__TASK BRIEF__.
Copy the items below word for word, from the line with "This screenshot has height=828, width=849." to the line with "Action: coord(766,570)", including both of those lines.
-- Start EXTRACTED RECORDS --
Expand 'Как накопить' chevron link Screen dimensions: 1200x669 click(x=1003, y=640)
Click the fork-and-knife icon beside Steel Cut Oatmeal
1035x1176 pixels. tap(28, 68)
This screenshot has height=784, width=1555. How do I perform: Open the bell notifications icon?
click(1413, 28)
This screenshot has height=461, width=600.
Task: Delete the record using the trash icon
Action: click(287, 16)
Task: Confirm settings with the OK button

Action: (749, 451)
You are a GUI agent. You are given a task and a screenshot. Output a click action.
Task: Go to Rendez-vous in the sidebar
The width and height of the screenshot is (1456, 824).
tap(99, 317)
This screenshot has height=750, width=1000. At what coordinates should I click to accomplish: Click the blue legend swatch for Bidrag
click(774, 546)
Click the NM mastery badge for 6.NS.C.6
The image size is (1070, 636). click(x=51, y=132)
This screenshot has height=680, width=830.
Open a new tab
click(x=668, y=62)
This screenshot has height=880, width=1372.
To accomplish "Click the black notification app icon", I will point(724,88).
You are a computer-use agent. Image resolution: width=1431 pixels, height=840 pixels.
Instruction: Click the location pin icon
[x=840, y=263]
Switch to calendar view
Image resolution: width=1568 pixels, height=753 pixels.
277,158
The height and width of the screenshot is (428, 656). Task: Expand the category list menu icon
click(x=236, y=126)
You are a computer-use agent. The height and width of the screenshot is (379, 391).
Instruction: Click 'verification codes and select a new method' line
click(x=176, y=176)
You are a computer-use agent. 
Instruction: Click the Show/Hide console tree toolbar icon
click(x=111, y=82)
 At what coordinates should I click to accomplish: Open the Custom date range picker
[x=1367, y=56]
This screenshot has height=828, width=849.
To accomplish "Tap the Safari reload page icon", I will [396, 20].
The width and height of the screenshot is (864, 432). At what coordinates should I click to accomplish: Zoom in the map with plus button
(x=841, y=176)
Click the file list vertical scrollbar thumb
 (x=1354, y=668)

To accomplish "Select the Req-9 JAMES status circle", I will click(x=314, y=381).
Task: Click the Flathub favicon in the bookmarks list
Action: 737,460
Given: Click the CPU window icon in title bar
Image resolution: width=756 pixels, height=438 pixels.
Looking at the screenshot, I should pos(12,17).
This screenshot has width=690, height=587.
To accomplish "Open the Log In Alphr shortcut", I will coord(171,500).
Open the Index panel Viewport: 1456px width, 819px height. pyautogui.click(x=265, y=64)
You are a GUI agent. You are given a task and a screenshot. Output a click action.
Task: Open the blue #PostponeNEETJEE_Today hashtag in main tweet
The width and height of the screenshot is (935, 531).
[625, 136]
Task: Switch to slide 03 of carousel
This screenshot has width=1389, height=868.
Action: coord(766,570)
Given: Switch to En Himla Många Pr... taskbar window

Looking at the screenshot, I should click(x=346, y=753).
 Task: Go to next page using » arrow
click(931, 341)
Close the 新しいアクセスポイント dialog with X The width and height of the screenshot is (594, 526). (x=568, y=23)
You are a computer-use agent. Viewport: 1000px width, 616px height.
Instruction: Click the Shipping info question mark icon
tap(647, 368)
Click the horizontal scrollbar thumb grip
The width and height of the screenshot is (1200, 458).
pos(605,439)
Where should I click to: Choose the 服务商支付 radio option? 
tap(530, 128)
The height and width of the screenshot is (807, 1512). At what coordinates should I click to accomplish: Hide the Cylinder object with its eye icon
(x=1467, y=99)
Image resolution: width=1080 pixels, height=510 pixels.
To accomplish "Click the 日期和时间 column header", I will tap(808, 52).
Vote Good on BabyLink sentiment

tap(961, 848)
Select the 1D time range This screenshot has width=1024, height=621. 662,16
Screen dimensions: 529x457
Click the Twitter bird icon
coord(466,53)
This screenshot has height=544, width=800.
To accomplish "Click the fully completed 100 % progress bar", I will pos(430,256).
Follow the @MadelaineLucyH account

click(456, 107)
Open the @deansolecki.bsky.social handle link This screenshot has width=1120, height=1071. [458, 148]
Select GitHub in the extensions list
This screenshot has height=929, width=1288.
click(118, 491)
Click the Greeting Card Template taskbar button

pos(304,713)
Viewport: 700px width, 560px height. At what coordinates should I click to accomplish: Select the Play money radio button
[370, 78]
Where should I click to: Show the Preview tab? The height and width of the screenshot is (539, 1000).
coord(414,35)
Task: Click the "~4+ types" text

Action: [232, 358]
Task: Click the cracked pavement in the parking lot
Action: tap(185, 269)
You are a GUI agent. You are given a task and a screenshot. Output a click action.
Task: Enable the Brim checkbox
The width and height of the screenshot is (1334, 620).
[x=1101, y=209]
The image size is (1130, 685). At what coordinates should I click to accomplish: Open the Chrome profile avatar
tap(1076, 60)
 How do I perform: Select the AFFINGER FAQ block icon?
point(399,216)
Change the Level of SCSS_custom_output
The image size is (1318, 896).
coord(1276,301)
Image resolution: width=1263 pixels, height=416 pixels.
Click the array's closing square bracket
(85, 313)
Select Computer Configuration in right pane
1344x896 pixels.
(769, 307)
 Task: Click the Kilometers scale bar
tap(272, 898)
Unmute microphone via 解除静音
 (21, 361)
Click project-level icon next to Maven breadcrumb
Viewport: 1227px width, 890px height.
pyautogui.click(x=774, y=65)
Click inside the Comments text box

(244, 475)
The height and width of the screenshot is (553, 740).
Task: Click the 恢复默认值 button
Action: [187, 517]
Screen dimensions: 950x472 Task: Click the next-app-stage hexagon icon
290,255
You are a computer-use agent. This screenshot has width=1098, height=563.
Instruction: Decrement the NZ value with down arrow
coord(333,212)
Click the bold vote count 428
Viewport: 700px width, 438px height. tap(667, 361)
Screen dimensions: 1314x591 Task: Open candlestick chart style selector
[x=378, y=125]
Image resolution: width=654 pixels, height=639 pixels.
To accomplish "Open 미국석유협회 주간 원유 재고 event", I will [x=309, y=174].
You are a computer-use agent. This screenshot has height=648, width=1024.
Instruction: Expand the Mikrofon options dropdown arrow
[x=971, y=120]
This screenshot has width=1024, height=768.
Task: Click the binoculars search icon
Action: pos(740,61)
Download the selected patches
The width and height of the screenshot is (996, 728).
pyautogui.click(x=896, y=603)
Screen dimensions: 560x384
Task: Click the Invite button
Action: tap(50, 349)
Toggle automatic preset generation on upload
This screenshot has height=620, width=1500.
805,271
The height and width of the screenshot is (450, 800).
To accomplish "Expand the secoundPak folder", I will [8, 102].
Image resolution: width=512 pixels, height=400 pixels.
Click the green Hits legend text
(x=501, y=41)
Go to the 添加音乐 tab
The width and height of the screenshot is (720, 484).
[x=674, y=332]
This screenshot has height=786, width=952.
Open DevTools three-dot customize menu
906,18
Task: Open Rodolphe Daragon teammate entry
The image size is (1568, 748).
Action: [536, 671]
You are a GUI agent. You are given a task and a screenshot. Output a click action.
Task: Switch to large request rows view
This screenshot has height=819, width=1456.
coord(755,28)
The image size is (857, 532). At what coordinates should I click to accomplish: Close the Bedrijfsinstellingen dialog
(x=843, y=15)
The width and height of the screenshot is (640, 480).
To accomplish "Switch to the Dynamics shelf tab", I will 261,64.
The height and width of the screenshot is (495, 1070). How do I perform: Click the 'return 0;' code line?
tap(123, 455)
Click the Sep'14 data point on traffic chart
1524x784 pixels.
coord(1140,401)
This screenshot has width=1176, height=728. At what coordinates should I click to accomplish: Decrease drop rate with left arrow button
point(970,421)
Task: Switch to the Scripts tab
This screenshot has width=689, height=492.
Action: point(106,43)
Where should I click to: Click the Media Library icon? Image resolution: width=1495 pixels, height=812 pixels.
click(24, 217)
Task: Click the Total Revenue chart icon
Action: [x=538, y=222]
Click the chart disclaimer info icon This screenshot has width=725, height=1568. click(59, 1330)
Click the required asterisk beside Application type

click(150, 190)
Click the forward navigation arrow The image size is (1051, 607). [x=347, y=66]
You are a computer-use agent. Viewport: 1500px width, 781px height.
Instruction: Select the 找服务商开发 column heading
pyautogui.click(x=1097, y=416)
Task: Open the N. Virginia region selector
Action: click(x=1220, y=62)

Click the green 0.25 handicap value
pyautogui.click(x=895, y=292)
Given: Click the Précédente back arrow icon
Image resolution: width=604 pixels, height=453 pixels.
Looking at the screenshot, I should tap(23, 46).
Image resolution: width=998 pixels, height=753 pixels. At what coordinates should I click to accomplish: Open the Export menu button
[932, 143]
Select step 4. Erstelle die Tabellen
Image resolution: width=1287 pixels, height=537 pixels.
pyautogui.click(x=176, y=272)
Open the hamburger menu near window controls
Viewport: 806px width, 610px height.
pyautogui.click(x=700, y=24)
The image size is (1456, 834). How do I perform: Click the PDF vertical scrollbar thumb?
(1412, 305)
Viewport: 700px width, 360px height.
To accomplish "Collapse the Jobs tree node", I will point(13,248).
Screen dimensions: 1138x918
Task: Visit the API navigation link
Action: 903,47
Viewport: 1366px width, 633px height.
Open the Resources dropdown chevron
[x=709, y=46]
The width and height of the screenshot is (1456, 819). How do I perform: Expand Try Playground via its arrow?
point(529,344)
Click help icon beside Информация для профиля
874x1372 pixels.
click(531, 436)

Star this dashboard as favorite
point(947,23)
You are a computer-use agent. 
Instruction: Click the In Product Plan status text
-- End EXTRACTED RECORDS --
__FINAL RESULT__.
This screenshot has height=828, width=849.
To accomplish "Tap the Safari reload page icon", I will [396, 20].
The width and height of the screenshot is (864, 432). At what coordinates should I click to accomplish: Zoom in the map with plus button
(x=841, y=176)
Click the file list vertical scrollbar thumb
 (x=1354, y=668)

To accomplish "Select the Req-9 JAMES status circle", I will click(x=314, y=381).
Task: Click the Flathub favicon in the bookmarks list
Action: 737,460
Given: Click the CPU window icon in title bar
Image resolution: width=756 pixels, height=438 pixels.
Looking at the screenshot, I should pos(12,17).
This screenshot has width=690, height=587.
To accomplish "Open the Log In Alphr shortcut", I will coord(171,500).
Open the Index panel Viewport: 1456px width, 819px height. pyautogui.click(x=265, y=64)
You are a GUI agent. You are given a task and a screenshot. Output a click action.
Task: Open the blue #PostponeNEETJEE_Today hashtag in main tweet
The width and height of the screenshot is (935, 531).
[625, 136]
Task: Switch to slide 03 of carousel
This screenshot has width=1389, height=868.
Action: coord(766,570)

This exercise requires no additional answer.